READING TEXT
══════

Stress-energy tensor

Stress Energy Momentum Tensor edit

The stress-energy tensor for short of elements $T^{\mu \nu }$ contains information about the stress, pressure, energy density, and momentum density of the matter in the spacetime. For rectilinear inertial frame coordinates

$T^{\mu \nu },_{\mu }=0$

is a statment of energy conservation. The closest thing to such a statment for general relativity where globally rectilinear inertial frames don't exist when there is Riemannian spacetime curvature present is

$T^{\mu \nu };_{\mu }=0$

which is a statment of energy conservation for local free fall frames for which the Christoffel symbols vanish reducing it to the expression just above.

For such a rectilinear inertial frame the elements of the stress energy tensor have the following interpretations

$T^{00}$ is the coordinate frame energy density.

$T^{ii}$ is a flow of momentum per area in the $x^{i}$ direction or the pressure on a plane whose normal is in the $x^{i}$ direction.

$T^{ij}$ is the $x^{i}$ component of momentum per area in the $x^{j}$ direction or describes a shearing from stresses.

$T^{0i}$ is the volume density of the ith component of momentum flow.

Of Dust edit

Given that an observer local to and moving with an element of dust moving uniformly with the bits around it finds that its local energy density is $\rho _{0}c^{2}$ then the stress-energy tensor according to a frame for which it moves at 4-velocity $U^{\mu }$ is

$T^{\mu \nu }=\rho _{0}U^{\mu }U^{\nu }$

Of an Ideal Fluid edit

Given that an observer local to and moving with an element of fluid finds that its local energy density is $\rho _{0}c^{2}$ and that its local pressure is p, then the stress-energy tensor according to a frame for which it moves at 4-velocity $U^{\mu }$ and the contravariant metric tensor is $g^{\mu \nu }$ is

$T^{\mu \nu }=\left(\rho _{0}+{\frac {p}{c^{2}}}\right)U^{\mu }U^{\nu }-g^{\mu \nu }p$

Of the Massless Electromagnetic Field edit

In Newtonian gravitation it is specifically the mass of a thing that gravitates. The discovery of the Higgs particle settles the question on whether the photon has any mass. Since it does not interact with the Higgs field, it does not. General relativity describes gravitation differently than Newtonian physics though. In General relativity/Einstein equations it is the macroscopic feild's stress-energy tensor that couples to the Einstein curvature tensor in the field equations, not the mass of the field's mediating particles. If a field of particles gives rise to a field and the stress-energy tensor of that field is $T^{\mu \nu }$ then the fields particles are massless iff $T_{\mu }^{\mu }=0$ . The stress-energy tensor can still have gravitational effect, even though the field particles are massless because $T^{\mu \nu }$ can be nonzero even when $T_{\mu }^{\mu }=0$ , and it is $T^{\mu \nu }$ that is the source term in the field equations, not $T_{\mu }^{\mu }$ .

══════

DATA EXCERPTS
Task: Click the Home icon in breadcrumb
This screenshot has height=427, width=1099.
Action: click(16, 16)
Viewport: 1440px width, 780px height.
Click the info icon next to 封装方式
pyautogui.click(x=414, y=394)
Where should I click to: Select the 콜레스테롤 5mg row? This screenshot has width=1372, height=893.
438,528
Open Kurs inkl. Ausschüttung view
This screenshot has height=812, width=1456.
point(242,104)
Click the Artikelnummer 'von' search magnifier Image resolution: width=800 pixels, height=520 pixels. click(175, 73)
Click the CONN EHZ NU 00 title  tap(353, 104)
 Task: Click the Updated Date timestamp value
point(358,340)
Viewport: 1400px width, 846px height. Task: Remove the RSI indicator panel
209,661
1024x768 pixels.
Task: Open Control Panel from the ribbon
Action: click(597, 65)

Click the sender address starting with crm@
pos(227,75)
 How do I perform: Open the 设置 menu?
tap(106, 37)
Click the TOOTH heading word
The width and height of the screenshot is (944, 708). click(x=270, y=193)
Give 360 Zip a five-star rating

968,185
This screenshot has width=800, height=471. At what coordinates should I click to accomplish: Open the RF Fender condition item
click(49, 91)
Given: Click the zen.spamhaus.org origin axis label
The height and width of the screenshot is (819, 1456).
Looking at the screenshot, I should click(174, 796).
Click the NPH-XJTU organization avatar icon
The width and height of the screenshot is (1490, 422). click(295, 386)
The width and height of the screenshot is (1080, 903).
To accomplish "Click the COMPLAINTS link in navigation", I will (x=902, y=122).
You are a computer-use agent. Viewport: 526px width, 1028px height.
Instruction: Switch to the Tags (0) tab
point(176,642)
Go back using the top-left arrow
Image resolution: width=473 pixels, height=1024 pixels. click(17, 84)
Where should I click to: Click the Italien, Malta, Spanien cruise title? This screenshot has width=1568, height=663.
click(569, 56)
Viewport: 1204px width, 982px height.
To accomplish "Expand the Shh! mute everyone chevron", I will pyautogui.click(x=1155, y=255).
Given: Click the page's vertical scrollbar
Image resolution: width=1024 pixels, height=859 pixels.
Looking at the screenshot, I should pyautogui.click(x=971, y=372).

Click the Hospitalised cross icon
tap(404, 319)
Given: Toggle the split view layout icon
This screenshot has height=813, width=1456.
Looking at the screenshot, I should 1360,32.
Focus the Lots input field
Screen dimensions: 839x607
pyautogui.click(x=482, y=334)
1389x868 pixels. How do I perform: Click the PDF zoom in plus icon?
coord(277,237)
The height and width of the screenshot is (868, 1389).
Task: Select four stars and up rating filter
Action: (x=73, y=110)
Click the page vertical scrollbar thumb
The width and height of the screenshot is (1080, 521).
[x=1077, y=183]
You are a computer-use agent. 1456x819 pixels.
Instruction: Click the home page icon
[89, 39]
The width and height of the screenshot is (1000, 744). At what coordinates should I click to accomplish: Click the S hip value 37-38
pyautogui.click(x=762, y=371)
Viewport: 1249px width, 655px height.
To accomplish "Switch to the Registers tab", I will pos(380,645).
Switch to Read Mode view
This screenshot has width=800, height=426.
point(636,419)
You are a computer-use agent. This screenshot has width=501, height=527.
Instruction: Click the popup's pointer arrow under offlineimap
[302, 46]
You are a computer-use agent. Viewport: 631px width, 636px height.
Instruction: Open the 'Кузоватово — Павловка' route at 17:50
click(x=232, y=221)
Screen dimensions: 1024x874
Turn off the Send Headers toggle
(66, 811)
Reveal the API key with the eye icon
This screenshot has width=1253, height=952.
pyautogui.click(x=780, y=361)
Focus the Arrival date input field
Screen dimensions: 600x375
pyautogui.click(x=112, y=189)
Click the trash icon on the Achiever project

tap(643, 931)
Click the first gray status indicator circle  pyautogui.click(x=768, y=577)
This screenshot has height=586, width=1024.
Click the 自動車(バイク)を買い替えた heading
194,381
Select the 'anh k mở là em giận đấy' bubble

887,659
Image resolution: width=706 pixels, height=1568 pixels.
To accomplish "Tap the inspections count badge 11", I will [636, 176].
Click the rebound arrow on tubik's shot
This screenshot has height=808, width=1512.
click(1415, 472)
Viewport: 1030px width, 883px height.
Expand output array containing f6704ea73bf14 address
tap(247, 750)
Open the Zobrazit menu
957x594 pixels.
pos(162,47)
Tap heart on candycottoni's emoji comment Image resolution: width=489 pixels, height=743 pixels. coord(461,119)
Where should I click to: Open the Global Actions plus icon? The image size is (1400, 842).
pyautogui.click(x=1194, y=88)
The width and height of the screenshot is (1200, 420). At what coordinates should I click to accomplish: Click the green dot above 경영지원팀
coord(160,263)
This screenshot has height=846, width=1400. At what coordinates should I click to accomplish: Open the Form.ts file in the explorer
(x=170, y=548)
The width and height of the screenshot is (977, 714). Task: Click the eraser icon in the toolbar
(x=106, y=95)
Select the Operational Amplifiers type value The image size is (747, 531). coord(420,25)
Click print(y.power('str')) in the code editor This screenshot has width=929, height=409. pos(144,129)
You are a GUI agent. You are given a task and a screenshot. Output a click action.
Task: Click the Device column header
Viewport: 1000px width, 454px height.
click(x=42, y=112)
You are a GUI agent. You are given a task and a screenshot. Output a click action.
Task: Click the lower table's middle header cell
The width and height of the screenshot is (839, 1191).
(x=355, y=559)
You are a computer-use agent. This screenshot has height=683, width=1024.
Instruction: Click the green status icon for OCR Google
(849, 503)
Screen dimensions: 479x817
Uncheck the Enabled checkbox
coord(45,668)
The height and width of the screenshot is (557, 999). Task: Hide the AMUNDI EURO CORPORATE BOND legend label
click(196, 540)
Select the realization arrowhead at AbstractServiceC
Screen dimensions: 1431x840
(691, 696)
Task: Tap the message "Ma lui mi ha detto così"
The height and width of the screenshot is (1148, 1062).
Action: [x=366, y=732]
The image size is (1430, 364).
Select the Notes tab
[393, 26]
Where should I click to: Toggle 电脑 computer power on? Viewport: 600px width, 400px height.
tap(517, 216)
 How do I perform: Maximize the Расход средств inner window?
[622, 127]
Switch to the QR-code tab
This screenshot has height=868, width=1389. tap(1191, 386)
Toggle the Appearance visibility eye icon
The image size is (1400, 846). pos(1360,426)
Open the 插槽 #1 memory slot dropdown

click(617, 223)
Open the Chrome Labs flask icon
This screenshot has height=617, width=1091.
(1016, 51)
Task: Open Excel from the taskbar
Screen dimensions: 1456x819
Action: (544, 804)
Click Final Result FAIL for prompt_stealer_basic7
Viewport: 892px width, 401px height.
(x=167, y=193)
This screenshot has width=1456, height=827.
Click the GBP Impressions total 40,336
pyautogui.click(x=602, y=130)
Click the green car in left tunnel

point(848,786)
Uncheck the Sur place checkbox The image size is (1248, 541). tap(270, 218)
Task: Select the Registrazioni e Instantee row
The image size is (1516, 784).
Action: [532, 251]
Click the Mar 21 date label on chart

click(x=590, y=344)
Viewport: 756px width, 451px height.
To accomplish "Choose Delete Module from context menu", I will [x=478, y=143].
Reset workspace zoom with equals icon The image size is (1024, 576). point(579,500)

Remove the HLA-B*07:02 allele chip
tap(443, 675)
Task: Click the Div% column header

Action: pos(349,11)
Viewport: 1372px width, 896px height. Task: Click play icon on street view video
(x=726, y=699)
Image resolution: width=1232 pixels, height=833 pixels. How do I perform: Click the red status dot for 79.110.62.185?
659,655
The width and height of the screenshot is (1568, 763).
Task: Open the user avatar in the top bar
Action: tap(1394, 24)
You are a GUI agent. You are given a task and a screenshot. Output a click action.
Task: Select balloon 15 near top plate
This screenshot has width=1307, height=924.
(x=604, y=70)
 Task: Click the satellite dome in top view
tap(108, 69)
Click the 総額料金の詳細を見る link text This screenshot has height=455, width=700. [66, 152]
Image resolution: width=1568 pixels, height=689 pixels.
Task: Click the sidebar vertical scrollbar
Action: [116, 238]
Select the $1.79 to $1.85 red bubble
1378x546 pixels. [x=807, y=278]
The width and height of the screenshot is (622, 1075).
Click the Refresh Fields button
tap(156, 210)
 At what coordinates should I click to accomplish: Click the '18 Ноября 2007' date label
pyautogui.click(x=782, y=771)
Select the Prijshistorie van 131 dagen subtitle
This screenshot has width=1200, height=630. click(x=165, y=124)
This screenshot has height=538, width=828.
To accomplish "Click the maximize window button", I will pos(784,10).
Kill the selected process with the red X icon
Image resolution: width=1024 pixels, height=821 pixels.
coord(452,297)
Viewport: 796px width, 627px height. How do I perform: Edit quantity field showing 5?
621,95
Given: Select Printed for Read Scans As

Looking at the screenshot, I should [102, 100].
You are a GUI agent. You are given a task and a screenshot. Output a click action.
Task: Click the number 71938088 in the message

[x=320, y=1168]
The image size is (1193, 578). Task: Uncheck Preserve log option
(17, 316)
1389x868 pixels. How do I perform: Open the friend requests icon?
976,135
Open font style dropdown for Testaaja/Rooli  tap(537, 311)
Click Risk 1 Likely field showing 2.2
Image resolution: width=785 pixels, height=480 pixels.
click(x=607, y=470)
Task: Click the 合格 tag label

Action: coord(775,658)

══════

REQUIREMENTS
Output the passage of the stress-energy tensor text from "which is a statment" up to and including "expression just above.", without any alteration. Nothing asked here depends on the lines, so they may be set aside.

FULL RESPONSE
which is a statment of energy conservation for local free fall frames for which the Christoffel symbols vanish reducing it to the expression just above.